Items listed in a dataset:
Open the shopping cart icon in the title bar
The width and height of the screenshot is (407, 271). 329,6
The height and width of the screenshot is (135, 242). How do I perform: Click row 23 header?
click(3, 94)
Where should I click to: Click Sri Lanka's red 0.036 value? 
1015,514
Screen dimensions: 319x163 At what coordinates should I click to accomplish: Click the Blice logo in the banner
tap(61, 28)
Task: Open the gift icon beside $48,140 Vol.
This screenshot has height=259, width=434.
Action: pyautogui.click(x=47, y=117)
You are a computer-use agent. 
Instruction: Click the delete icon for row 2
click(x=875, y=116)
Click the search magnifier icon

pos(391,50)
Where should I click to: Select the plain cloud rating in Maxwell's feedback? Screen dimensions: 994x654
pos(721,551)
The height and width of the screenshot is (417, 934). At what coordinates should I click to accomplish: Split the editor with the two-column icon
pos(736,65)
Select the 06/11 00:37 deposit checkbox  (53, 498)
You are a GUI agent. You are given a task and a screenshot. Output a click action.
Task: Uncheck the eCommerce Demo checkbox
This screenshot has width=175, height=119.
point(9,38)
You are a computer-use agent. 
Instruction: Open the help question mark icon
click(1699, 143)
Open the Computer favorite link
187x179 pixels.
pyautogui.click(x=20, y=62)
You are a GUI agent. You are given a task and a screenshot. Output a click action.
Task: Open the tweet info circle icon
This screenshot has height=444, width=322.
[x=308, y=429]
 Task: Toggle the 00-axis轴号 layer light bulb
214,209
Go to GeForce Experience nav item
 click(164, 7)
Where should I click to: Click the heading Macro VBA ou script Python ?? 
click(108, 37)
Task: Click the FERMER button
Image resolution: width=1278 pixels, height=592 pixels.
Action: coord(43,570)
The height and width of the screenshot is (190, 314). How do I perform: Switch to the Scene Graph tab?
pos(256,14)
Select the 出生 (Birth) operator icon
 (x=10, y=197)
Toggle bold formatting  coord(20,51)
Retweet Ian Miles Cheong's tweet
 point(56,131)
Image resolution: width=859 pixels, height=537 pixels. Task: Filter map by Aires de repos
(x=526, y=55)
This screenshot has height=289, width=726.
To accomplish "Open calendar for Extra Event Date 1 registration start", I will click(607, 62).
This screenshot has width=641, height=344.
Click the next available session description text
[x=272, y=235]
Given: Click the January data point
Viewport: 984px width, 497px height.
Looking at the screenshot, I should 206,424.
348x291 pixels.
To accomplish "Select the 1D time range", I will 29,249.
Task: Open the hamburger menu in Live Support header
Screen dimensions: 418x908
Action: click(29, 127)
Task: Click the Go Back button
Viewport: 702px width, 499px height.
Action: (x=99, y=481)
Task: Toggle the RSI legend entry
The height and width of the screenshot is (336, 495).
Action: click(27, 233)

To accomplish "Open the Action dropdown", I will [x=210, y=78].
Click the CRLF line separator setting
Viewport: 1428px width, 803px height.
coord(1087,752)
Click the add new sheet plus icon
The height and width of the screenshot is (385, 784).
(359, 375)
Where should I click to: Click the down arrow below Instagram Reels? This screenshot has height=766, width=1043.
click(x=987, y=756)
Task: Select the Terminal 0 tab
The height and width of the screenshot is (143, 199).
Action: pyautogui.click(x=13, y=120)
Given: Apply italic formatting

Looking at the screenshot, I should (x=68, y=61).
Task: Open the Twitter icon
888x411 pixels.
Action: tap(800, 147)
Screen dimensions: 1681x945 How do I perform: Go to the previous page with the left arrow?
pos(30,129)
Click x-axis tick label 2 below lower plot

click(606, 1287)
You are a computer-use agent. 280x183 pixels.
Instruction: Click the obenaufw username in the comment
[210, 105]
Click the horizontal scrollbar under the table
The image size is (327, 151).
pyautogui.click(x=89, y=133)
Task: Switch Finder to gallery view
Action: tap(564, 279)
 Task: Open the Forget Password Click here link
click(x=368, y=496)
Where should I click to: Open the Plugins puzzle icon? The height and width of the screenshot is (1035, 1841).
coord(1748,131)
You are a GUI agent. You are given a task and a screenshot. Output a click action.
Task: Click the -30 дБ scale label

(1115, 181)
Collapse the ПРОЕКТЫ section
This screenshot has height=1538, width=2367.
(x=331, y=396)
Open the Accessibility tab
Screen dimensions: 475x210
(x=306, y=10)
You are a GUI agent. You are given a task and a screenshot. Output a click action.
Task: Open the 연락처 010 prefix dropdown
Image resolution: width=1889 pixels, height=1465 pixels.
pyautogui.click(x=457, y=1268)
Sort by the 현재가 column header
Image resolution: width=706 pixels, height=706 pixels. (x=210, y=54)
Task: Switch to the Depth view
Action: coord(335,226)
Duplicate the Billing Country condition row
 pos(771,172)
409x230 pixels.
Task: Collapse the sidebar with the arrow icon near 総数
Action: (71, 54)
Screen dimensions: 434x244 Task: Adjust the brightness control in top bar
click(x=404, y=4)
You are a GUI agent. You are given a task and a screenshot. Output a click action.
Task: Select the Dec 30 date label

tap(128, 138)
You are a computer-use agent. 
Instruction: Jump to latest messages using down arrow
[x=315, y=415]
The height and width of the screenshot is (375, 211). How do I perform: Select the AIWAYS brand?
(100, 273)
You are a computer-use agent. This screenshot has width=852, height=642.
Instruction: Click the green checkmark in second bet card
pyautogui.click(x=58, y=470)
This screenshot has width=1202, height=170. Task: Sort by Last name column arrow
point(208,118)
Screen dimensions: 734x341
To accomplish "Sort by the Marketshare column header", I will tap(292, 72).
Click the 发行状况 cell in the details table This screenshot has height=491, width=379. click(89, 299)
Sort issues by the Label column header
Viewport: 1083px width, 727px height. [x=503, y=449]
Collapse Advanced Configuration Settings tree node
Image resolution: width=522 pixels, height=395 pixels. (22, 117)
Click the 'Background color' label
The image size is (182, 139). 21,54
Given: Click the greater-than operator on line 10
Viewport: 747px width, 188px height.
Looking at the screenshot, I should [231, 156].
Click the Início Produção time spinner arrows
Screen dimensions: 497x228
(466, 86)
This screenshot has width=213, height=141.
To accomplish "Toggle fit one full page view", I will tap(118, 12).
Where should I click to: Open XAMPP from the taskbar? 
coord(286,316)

◆ PROBLEM REQUIREMENTS ◆
Gather each line in the records above that contains the string "Where", and copy those lines out in their original order.

◆ RESULT BELOW ◆
Where should I click to: Click Sri Lanka's red 0.036 value? 
Where should I click to: Select the plain cloud rating in Maxwell's feedback? Screen dimensions: 994x654
Where should I click to: Click the heading Macro VBA ou script Python ?? 
Where should I click to: Click the down arrow below Instagram Reels? This screenshot has height=766, width=1043.
Where should I click to: Open the Plugins puzzle icon? The height and width of the screenshot is (1035, 1841).
Where should I click to: Open XAMPP from the taskbar? 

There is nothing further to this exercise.